■ **Page text**
# My Surly Long Haul Trucker ...



## vja4Him (Nov 17, 2010)

Anyone else have a Surly Long Haul Trucker, or similar bicycle .... 

I just hauled another huge load on my bicycle. Picked up some more emergency survival supplies at Wal-Mart today (3 boxes of food bars - that's all they had, or I would have bought more; balloons so I could make my home-made air horn; juice that doesn't need to be refrigerated, medical supplies, and more).

Then I went grocery shopping at Cost Less and bought about $70 in food. Had quite a load, almost maxed out!


----------



## Aemilia (May 27, 2010)

vja4Him said:


> Anyone else have a Surly Long Haul Trucker, or similar bicycle ....


I don't (just a regular Trek bike), but if I had enough need to justify a bike for hauling stuff, I'd get the Big Dummy (yeah, that's really the name) or an Xtra-cycle. Just as well go all the way, NWIM? I've seen those things hauling kayaks!

If money is tight, can you find a used child trailer and convert it to a cargo trailer? (I don't know if a trailer will work for your situation.) I know GypsySue does a lot of biking - she might have some good ideas for hauling cargo.


----------



## pelenaka (Jul 22, 2011)

Can u point me in the right direction (homemade air horn). I ride just about daily in an urban setting getting ruff out here what with people texting, road work.
My ride is a department store Schwinn, cruiser style, 3 baskets, gets me where I need to go around the city.

I'd like to get into traveling out camping I'm sure that there's a word for it. 

K, now I gotta go look up this bike the Big Dummy sounds interesting.


~~ pelenaka ~~


----------



## NaeKid (Oct 17, 2008)

I used to do bicycle touring. I began riding a Norco "BigFoot" mountain-bike that was setup with a touring rack over the back wheel that held saddle-bags (panniers), I had a round bag mounted to my seat (seat-bag) and one more mounted to my handle-bars. Two water-bottles attached to the frame and an air-pump also mounted to my frame.

That bike lasted me about 8 years and around 10,000 miles. It had been repaired several times (re-welded the frame, replaced derailers, axles, hubs, etc) before it was stolen from my backyard. Still miss that bike ... 

My current bike is a mish-mash of parts that I have done some "extreme" riding on ... haven't broke it yet, but, I have just about worn it out.


----------



## PamsPride (Dec 21, 2010)

■ **Tasks to carry out**
1 > List each piece of gear that NaeKid says was mounted on or attached to the Norco "BigFoot" in the bicycle forum thread.
2 > According to the bicycle forum thread, how long did NaeKid's Norco "BigFoot" last before it was stolen?
3 > Go on with the bicycle forum thread, starting after its final line.

■ **Dataset excerpts**
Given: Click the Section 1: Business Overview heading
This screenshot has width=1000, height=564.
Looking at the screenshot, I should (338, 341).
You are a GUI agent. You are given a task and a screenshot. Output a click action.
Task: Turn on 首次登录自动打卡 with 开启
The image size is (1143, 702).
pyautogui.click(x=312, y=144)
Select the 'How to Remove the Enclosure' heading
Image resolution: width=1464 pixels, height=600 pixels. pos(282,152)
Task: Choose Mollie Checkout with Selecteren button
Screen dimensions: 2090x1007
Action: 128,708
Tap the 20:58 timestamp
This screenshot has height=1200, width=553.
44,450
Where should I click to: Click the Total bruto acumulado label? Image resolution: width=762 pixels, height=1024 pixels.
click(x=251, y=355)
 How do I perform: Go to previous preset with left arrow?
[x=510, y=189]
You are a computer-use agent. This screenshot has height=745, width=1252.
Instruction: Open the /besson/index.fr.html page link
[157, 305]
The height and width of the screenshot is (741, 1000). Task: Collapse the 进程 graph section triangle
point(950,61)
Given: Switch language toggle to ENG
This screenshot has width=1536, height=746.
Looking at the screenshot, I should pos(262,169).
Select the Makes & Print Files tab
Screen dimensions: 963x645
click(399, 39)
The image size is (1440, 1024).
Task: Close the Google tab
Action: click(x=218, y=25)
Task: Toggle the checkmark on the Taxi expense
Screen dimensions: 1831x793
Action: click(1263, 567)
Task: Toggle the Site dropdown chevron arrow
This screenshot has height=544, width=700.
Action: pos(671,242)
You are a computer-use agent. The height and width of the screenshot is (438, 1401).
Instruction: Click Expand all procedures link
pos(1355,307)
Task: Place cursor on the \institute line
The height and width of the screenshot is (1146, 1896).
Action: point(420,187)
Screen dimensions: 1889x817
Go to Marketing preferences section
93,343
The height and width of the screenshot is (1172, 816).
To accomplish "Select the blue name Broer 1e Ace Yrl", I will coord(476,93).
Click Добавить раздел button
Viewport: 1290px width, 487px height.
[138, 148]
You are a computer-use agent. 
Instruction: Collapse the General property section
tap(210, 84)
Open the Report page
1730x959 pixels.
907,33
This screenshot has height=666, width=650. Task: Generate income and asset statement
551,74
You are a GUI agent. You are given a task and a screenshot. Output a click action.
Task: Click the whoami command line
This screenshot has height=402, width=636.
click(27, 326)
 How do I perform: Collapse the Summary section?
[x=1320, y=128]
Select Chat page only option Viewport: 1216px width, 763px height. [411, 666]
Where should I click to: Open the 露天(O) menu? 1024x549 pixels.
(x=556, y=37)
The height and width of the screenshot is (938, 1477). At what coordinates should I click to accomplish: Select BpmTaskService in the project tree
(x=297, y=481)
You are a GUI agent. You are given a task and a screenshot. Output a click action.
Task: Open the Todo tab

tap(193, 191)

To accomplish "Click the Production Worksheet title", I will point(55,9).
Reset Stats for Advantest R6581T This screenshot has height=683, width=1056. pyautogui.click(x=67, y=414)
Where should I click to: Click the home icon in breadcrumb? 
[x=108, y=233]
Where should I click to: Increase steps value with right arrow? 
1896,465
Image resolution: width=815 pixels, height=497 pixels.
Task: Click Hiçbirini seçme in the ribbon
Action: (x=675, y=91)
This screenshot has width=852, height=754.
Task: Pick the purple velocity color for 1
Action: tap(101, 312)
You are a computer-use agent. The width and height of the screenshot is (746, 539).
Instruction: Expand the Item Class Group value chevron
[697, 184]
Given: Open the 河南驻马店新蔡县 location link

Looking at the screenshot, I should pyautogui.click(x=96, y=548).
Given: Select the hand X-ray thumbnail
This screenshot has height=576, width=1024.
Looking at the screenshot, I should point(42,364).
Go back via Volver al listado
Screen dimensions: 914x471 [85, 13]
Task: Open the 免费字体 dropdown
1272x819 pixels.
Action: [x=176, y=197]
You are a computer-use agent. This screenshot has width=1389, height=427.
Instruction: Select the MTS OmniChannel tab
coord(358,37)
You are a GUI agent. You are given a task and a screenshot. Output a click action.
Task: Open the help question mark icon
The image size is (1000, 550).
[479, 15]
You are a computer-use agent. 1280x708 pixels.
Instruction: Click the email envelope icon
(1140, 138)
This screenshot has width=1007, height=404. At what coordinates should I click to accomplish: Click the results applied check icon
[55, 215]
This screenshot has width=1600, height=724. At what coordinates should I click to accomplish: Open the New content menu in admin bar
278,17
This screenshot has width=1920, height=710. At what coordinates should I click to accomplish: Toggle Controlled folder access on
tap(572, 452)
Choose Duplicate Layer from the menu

■ **Task responses**
1 >
A touring rack over the back wheel holding saddle-bags (panniers)
A round bag mounted to the seat (seat-bag)
A bag mounted to the handle-bars
Two water-bottles attached to the frame
An air-pump mounted to the frame

2 > About 8 years and around 10,000 miles.

3 >
pelenaka said:


> Can u point me in the right direction (homemade air horn). I ride just about daily in an urban setting getting ruff out here what with people texting, road work.
> My ride is a department store Schwinn, cruiser style, 3 baskets, gets me where I need to go around the city.
> 
> I'd like to get into traveling out camping I'm sure that there's a word for it.
> ...


I just found a good video on how to make the homemade air horn:
How to make a homemade air horn | Video « Wonder How To

Or:
http://www.wonderhowto.com/how-to-construct-air-horn-201535/ Man! This one is loud!


----------



## pelenaka (Jul 22, 2011)

Thanks Pam, you know I need a loud horn, lol.

Went to two bike shops today in one got to touch but not ride nor sit on a Surley Pugsley. Love those tires. 
No Big Dummy.
Second shop I got to several types of bikes including a hybrid mountain bike which I enjoyed. 

No cargo trailers on the floor which was disapointing as I really want to try out some of the more specialized trailers like the bob.


~~ pelenaka ~~


----------



## pelenaka (Jul 22, 2011)

Thanks Pam, I'll give them a look. Gotta come up with something.

Got to touch a Pugsley @ a bike shop today. Those tires ! That price $1599.

Also got to touch a few others at another shop hybrids including a Trec which I felt comfortable on.

No cargo trailers on the display floor unfortunetly. 
I'm rethinking the BOB trailer though. 


~~ pelenaka ~~


----------



## JustCliff (May 21, 2011)

vja4Him said:


> Anyone else have a Surly Long Haul Trucker, or similar bicycle ....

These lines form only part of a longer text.